Wikimedia Commons. Een politie-scan van de handgeschreven code achterin een kopie van The Rubiayat of Omar Khayyam , waarin ook de woorden "Tamám Shud" voorkomen. Aangenomen wordt dat het toebehoorde aan de Somerton-man.
Onder een blacklight onthulde het boek een vreemde code. Er zijn vijf regels met ongerijmde letters gevonden waarvan de tweede is doorgestreept. De eerste drie werden van de laatste twee gescheiden door een paar rechte lijnen met een "x" eroverheen geschreven. Maar de inlichtingendienst van de marine was niet in staat de code te ontcijferen, dus werden de regels in kranten gepubliceerd zodat amateur-codebrekers konden sleutelen aan:
W RGOABABDWTBIMPANETP
MLIABO AIAIQC
ITTMTSAMSTGAB
De politie besloot toen dat het voor het laatst was om de Somerton-man op 14 juni 1949 definitief te laten rusten. Toen de lijkschouwer in Zuid-Australië in 1958 de definitieve resultaten van zijn onderzoek publiceerde, eindigde zijn rapport met de bekentenis: ik kan niet zeggen wie de overledene was… ik kan niet zeggen hoe hij stierf of wat de doodsoorzaak was. "
De zaak was in zekere zin zelf "Tamám Shud".
Nieuw leven voor de zaak van de Somerton-man
In de afgelopen jaren is het mysterie van de Somerton-man en de betekenis in de uitdrukking "Tamám Shud" in populariteit toegenomen.
De eerste populaire theorie was dat de Somerton-man zelfmoord pleegde nadat hij door Jestyn was afgewezen. Er werd ook ontdekt dat Jestyn een jonge zoon had die eigenlijk van de Somerton-man had kunnen zijn, vanwege overeenkomsten in hun uiterlijk. Onderzoekers stelden dat de Somerton-man besloot om er een einde aan te maken toen hij werd geconfronteerd met een leven zonder zijn snelgroeiende familie.
Deze theorie leek het meest aantrekkelijk voor onderzoekers vanwege het kennelijke gebrek aan verdedigingswonden op het lichaam van de man die zouden hebben gesuggereerd op een gevecht of moord. Ook was het "Tamán Shud" -biljet uitsluitend verbonden met Jestyn.
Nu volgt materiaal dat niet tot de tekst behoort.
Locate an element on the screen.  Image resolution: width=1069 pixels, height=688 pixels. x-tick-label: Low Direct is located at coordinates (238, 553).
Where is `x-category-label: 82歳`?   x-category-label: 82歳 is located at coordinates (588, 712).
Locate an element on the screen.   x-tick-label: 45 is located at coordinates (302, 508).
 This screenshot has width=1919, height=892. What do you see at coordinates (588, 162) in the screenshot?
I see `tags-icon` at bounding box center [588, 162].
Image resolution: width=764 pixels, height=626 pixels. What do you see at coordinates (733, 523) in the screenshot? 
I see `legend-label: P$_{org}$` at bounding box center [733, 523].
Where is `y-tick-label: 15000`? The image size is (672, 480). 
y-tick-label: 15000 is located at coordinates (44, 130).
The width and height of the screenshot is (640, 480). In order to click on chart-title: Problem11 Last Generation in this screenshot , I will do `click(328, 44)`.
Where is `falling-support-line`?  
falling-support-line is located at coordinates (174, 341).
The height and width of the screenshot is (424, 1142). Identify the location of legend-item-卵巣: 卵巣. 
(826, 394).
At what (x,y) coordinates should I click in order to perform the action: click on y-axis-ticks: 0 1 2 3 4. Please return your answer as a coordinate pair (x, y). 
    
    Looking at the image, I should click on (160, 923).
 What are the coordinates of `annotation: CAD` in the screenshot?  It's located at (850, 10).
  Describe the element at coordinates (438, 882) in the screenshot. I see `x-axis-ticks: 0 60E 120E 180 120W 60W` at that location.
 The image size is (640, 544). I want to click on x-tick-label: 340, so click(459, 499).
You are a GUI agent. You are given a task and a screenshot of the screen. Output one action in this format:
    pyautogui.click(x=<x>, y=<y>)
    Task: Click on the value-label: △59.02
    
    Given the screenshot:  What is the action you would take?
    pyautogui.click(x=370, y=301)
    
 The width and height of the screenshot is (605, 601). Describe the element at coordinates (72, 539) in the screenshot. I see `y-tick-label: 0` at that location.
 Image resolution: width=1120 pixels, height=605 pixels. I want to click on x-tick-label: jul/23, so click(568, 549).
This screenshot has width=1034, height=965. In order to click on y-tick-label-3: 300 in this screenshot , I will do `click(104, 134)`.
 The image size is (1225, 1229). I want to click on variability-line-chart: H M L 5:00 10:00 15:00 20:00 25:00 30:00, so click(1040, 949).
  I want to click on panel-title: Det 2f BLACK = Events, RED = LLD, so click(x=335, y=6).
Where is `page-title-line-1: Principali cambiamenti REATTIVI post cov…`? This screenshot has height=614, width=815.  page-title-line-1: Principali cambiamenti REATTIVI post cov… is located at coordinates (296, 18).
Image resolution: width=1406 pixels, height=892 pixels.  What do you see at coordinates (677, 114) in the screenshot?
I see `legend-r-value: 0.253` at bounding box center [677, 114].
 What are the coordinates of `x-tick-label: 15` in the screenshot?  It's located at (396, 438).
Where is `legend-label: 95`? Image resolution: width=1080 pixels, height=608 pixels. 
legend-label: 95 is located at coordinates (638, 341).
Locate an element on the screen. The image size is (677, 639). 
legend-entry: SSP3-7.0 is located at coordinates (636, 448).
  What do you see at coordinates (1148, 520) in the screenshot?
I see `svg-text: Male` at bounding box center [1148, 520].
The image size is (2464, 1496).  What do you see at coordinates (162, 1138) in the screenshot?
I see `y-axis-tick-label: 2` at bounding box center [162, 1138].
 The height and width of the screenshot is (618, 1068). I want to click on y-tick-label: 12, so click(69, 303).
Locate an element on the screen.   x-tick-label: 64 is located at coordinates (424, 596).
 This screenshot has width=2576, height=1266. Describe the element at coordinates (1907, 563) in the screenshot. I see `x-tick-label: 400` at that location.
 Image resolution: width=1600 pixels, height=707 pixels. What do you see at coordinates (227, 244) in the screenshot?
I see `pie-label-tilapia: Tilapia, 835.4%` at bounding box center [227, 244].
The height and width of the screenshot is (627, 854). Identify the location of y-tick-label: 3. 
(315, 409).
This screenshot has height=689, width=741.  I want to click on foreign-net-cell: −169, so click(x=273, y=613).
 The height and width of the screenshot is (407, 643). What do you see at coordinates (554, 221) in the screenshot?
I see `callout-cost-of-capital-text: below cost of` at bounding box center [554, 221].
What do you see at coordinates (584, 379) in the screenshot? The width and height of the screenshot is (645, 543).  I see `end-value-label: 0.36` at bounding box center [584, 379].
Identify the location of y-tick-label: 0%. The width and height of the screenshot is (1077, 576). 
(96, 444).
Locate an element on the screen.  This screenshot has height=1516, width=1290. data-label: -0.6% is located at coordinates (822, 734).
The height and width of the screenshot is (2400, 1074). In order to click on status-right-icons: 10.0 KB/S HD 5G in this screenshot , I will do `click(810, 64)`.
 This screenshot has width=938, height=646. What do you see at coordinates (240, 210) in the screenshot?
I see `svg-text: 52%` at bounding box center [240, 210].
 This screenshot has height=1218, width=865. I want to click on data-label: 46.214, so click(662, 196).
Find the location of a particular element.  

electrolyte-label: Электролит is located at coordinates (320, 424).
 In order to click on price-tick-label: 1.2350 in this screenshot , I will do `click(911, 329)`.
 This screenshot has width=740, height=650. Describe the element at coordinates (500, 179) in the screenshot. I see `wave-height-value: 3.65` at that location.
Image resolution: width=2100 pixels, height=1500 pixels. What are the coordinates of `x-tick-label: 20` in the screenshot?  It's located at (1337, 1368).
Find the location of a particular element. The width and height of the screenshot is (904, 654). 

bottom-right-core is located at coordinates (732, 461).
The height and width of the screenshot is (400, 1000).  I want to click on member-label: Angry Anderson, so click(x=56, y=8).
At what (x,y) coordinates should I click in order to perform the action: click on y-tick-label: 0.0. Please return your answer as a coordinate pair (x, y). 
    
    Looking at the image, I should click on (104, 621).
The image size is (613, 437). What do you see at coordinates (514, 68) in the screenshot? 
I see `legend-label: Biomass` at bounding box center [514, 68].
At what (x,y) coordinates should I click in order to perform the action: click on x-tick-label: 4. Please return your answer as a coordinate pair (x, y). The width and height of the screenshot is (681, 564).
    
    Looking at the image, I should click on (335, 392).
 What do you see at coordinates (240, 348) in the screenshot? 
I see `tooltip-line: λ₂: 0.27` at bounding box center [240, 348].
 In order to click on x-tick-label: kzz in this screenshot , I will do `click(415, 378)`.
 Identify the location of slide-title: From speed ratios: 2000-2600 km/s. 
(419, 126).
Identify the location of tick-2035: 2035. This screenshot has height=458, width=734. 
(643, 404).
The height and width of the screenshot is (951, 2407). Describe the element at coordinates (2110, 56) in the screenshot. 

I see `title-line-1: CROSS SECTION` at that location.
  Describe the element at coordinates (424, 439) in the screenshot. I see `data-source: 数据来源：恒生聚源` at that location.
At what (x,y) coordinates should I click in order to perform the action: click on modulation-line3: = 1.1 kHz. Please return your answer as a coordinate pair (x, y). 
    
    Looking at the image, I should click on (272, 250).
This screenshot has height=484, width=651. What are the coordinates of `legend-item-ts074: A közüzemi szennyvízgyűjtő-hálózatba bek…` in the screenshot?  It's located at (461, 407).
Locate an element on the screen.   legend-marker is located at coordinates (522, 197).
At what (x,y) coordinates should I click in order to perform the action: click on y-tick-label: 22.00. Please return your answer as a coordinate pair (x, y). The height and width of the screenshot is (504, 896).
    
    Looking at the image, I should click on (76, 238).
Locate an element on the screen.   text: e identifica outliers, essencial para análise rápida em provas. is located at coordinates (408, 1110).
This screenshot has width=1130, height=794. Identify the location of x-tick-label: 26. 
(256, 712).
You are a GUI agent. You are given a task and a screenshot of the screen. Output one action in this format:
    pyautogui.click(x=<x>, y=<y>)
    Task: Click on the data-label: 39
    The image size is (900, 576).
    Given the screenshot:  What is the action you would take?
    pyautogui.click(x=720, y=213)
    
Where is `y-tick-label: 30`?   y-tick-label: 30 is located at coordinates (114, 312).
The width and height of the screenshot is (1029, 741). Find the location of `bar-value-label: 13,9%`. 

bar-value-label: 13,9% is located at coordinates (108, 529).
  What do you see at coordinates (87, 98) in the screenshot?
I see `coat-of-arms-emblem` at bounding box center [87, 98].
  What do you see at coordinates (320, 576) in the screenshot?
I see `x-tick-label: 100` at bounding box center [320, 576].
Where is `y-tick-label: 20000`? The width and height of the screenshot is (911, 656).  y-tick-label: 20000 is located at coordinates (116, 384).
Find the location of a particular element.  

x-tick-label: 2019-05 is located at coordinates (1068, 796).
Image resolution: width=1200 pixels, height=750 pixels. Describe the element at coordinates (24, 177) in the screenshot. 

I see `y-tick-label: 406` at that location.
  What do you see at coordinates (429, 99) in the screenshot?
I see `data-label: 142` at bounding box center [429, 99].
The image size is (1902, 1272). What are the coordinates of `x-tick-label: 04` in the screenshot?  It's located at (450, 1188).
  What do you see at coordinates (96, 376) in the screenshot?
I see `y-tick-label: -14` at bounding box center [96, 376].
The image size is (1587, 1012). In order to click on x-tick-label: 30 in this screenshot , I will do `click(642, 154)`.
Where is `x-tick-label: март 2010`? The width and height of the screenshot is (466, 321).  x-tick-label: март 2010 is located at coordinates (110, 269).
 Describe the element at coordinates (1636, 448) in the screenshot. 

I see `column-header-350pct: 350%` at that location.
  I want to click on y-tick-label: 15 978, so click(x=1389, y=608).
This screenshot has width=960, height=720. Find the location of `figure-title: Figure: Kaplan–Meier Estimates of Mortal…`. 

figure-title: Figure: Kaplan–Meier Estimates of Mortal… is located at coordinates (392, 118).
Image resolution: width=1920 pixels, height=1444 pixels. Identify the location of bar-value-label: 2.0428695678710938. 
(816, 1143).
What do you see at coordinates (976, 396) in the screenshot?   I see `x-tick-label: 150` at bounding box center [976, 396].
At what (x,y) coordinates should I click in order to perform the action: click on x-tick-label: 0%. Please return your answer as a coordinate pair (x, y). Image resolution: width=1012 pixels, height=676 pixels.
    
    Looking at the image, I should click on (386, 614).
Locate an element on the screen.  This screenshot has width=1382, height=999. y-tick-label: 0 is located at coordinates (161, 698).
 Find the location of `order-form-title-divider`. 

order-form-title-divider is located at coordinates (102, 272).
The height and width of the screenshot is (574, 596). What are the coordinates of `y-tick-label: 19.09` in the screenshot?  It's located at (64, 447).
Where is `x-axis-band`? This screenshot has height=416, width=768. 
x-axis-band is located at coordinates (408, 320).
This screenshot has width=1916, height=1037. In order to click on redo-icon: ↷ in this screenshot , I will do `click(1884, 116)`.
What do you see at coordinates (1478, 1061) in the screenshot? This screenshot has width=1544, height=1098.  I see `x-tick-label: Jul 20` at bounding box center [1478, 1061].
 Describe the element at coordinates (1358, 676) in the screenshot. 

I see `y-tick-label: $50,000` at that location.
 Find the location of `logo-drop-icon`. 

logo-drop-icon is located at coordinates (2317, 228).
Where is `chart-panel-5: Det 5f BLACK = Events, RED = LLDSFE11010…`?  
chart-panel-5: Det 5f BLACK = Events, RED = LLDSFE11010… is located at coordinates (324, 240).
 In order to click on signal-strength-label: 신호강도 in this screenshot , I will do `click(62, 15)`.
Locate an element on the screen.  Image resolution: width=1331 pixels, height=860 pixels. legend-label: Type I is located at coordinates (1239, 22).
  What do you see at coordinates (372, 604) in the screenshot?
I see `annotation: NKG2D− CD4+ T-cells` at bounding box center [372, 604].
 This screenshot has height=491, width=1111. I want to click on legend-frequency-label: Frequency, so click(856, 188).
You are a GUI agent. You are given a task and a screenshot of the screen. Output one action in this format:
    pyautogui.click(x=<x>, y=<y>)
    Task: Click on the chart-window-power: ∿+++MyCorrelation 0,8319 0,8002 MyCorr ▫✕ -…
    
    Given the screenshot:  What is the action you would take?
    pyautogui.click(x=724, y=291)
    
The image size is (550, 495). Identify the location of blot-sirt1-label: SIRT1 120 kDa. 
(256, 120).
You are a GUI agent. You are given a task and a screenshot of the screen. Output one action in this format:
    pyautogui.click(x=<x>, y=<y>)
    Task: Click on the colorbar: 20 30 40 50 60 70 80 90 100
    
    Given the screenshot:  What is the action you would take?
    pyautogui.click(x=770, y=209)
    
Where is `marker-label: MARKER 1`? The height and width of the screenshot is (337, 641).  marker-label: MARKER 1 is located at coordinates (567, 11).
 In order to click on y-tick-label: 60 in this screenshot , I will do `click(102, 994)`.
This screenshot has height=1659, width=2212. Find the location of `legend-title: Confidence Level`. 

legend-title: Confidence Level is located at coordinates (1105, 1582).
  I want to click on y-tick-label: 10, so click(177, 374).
Ten slotte werd er geen gif in zijn lichaam gevonden, wat erop wees dat de Somerton-man het gif hoogstwaarschijnlijk zelf had toegediend, of helemaal niet.
Wikimedia Commons De Somerton-man werd begraven op 14 juni 1949.
En de meer provocerende tweede theorie is dat hij een spion was die te veel wist. De modus operandi van zijn dood was zo ongebruikelijk, en de gifstoffen waarvan doktoren dachten dat hij ze had kunnen gebruiken, waren helemaal niet gebruikelijk. Dat het gif in potentie zo dodelijk en onbekend was dat het een man kon doden en vervolgens binnen enkele uren uit zijn lichaam kon verdwijnen, zodat geen medische tests konden worden achterhaald, suggereerde het dat de Somerton-man een goed verbonden persoon was.
Maar verder kwam niemand om het lichaam op te eisen, ondanks dat de zaak over de hele wereld was gepubliceerd. Bovendien leenden de niet te ontcijferen code en de verwarrende aard van de betekenis van "Tamám Shud" zich bij de theorie dat de Somerton-man een spion was die iemand machtig of verraderlijk dood wilde.
Er worden nog vreemdere aanwijzingen gevonden. De gepensioneerde Australische politieagent Gerry Feltus, auteur van het enige boek dat tot nu toe over de zaak is gepubliceerd, ontdekte in zijn eigen onderzoek dat in 1959 een getuige naar voren kwam die zei dat ze hadden gezien dat de Somerton-man op de schouder van een andere man het strand op werd gedragen en vertrok. waar de man later werd gevonden.
Het onderzoek is inmiddels ook opgepakt door Jestyn's eigen dochter. Ze is er vast van overtuigd dat de Somerton-man haar grootvader is en dat hij en haar moeder betrokken waren bij een Sovjet-spionnenkring.
De dochter van Jestyn heeft gevraagd dat de Somerton-man wordt opgegraven en opnieuw wordt onderzocht. Tot die tijd kan alleen maar gespeculeerd worden. Het lijkt erop dat deze zaak nooit zal worden beëindigd, of "Tamám Shud".